EXERCISE OBJECTIVE:
At the line containing "Task: Switch to the Most Used categories tab", start repeating the entries exactly, and continue through the last line.

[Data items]
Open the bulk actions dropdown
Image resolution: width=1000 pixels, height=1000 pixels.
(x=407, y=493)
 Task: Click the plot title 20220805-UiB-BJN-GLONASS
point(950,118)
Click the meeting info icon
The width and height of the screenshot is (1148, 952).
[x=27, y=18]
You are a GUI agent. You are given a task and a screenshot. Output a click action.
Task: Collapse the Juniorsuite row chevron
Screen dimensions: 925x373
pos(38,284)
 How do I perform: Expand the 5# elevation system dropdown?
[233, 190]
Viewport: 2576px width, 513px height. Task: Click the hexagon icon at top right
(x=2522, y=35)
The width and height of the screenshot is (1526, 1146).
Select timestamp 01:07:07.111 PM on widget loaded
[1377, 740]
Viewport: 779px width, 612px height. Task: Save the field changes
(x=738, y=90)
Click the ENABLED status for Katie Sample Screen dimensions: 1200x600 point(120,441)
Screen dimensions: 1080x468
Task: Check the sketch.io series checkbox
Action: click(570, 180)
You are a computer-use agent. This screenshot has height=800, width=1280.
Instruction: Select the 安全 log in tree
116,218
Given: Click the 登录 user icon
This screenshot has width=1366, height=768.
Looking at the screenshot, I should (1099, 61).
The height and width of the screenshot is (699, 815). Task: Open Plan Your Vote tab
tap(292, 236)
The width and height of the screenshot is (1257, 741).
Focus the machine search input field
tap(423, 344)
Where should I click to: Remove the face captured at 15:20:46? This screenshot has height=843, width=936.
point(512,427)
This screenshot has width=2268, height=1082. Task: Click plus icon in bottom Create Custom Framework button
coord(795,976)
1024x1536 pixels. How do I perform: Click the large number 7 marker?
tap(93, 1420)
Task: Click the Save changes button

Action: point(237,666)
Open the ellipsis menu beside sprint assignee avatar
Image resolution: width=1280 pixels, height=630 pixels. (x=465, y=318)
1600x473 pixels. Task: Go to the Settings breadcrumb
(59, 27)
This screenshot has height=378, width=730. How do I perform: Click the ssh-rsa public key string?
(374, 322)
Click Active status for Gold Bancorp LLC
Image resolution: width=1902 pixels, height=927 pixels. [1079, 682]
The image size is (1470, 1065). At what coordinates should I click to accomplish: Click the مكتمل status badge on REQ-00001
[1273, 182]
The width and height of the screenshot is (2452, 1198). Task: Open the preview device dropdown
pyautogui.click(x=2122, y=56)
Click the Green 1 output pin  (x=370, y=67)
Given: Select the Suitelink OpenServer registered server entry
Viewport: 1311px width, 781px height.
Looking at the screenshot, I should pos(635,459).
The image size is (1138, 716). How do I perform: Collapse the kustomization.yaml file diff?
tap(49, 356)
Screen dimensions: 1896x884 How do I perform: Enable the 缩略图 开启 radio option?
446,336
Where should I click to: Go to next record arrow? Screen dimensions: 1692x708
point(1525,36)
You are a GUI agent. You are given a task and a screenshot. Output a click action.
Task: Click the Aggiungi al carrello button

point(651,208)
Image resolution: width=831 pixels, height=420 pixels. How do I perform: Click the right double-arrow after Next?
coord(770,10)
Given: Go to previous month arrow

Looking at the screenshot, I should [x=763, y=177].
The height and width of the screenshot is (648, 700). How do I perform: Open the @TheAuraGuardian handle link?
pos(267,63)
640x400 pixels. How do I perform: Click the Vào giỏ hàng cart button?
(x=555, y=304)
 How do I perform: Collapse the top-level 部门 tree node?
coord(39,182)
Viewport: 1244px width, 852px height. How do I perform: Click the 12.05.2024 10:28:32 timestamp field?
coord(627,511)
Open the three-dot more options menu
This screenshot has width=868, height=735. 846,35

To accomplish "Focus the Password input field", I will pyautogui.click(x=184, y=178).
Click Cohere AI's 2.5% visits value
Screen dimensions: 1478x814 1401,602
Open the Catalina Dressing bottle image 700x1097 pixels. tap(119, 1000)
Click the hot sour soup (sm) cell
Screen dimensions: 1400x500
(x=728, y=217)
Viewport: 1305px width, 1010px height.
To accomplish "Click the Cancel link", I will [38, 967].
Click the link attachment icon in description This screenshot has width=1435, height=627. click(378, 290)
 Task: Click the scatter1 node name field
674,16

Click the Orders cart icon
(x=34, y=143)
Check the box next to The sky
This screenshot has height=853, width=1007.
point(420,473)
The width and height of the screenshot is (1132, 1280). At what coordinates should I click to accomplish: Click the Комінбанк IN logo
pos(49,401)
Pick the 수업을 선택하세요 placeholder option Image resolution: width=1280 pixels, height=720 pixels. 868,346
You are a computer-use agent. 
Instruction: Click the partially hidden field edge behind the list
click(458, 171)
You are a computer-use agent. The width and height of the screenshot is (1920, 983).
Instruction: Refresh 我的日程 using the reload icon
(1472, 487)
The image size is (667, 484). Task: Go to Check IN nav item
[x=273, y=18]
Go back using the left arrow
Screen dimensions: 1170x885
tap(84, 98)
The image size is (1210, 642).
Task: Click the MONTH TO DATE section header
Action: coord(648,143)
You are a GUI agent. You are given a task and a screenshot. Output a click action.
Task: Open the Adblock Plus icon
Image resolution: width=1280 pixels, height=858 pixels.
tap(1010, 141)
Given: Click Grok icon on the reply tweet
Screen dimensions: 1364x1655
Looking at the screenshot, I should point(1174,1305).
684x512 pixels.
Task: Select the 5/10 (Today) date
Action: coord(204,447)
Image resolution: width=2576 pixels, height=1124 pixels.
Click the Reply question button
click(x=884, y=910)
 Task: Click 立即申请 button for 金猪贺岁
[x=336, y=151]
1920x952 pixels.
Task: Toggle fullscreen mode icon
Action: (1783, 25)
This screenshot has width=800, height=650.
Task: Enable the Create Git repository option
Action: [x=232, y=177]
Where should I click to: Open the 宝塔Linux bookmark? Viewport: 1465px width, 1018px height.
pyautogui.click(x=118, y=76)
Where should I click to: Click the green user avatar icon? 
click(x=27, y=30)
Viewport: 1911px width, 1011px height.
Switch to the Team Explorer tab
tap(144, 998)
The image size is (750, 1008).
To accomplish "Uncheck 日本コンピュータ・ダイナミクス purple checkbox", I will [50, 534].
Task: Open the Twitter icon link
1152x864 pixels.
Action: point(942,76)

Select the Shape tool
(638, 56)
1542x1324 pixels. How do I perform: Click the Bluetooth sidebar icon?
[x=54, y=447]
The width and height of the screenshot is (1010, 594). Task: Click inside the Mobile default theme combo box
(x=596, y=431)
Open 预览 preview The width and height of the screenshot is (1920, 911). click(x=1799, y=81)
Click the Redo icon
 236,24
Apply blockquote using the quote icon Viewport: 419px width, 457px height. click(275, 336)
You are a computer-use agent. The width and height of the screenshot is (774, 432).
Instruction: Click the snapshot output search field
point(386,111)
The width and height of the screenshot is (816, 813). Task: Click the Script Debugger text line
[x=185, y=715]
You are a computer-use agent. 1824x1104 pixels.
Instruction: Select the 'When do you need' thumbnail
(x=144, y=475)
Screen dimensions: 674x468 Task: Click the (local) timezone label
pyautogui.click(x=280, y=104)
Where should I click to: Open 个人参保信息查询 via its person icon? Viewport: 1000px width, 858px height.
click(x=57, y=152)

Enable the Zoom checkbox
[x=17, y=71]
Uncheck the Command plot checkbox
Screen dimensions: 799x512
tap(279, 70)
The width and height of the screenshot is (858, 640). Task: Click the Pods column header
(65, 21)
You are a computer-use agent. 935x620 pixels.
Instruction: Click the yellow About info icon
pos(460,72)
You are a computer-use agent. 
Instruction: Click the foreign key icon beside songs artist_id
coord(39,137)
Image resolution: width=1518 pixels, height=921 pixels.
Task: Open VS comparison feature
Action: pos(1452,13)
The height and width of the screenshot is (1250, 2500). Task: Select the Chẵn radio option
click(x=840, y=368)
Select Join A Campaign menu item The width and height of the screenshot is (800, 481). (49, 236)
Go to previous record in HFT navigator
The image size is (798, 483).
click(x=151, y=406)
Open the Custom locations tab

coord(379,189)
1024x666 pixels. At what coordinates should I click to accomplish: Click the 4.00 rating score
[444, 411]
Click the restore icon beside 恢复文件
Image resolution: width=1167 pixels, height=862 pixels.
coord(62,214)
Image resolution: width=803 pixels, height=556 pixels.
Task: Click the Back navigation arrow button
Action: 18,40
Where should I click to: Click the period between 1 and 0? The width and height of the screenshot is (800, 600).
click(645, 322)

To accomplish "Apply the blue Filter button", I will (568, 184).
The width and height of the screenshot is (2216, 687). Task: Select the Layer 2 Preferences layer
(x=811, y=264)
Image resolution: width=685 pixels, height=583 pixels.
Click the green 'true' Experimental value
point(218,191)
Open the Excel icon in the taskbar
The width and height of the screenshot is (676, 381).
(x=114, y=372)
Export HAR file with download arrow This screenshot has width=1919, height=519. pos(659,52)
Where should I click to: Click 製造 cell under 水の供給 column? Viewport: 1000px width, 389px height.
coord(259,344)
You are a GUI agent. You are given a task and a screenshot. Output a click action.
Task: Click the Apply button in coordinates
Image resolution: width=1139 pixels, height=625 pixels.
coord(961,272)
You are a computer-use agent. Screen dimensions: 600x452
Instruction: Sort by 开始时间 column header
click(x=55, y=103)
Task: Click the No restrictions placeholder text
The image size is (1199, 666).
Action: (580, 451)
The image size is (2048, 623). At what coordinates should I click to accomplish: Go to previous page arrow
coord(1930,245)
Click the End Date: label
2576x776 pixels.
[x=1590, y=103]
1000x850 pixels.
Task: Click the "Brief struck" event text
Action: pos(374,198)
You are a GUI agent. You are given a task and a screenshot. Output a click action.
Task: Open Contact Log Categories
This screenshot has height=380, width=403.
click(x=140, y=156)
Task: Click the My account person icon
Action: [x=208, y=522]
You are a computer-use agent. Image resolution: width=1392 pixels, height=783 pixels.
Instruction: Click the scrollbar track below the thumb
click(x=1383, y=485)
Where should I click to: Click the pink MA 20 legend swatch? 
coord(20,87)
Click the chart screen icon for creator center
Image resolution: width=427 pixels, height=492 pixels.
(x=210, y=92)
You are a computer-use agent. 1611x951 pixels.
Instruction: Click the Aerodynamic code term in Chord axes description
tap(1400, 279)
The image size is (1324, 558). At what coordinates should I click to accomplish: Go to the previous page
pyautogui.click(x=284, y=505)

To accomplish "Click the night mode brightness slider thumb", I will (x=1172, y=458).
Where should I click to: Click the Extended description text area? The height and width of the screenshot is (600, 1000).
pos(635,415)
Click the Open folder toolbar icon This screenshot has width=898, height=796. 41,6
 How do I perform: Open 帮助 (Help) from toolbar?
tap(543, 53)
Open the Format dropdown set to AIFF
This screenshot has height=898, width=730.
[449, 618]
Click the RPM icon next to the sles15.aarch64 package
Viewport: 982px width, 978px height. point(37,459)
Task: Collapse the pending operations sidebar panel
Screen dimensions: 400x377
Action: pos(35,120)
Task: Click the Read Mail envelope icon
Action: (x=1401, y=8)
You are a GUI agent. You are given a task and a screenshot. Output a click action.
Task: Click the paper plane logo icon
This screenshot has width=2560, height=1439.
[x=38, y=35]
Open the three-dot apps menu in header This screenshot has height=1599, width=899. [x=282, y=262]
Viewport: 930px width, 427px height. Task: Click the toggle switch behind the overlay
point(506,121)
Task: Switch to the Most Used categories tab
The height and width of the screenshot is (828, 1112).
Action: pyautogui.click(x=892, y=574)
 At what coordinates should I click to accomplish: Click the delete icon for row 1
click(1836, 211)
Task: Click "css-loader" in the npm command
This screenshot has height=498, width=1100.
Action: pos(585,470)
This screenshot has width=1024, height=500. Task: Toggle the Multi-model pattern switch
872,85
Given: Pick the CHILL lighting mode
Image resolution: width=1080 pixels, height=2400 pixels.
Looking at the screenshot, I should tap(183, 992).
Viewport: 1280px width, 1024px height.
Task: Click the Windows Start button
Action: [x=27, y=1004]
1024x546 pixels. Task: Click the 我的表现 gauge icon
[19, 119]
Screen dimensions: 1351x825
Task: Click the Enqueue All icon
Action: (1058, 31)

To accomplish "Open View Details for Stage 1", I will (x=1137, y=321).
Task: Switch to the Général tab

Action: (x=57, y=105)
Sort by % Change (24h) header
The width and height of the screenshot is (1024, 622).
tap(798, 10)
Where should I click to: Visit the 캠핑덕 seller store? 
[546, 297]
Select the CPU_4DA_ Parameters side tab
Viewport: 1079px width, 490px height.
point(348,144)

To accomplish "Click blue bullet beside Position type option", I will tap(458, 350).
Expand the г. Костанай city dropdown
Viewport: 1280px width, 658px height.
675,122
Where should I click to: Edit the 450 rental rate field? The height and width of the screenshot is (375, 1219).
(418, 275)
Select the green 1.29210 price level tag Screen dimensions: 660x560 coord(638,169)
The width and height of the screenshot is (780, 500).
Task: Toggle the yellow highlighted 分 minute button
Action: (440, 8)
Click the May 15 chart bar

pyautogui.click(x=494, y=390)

EXERCISE SOLUTION:
Task: Switch to the Most Used categories tab
The height and width of the screenshot is (828, 1112).
Action: pyautogui.click(x=892, y=574)
 At what coordinates should I click to accomplish: Click the delete icon for row 1
click(1836, 211)
Task: Click "css-loader" in the npm command
This screenshot has height=498, width=1100.
Action: pos(585,470)
This screenshot has width=1024, height=500. Task: Toggle the Multi-model pattern switch
872,85
Given: Pick the CHILL lighting mode
Image resolution: width=1080 pixels, height=2400 pixels.
Looking at the screenshot, I should tap(183, 992).
Viewport: 1280px width, 1024px height.
Task: Click the Windows Start button
Action: [x=27, y=1004]
1024x546 pixels. Task: Click the 我的表现 gauge icon
[19, 119]
Screen dimensions: 1351x825
Task: Click the Enqueue All icon
Action: (1058, 31)

To accomplish "Open View Details for Stage 1", I will (x=1137, y=321).
Task: Switch to the Général tab

Action: (x=57, y=105)
Sort by % Change (24h) header
The width and height of the screenshot is (1024, 622).
tap(798, 10)
Where should I click to: Visit the 캠핑덕 seller store? 
[546, 297]
Select the CPU_4DA_ Parameters side tab
Viewport: 1079px width, 490px height.
point(348,144)

To accomplish "Click blue bullet beside Position type option", I will tap(458, 350).
Expand the г. Костанай city dropdown
Viewport: 1280px width, 658px height.
675,122
Where should I click to: Edit the 450 rental rate field? The height and width of the screenshot is (375, 1219).
(418, 275)
Select the green 1.29210 price level tag Screen dimensions: 660x560 coord(638,169)
The width and height of the screenshot is (780, 500).
Task: Toggle the yellow highlighted 分 minute button
Action: (440, 8)
Click the May 15 chart bar

pyautogui.click(x=494, y=390)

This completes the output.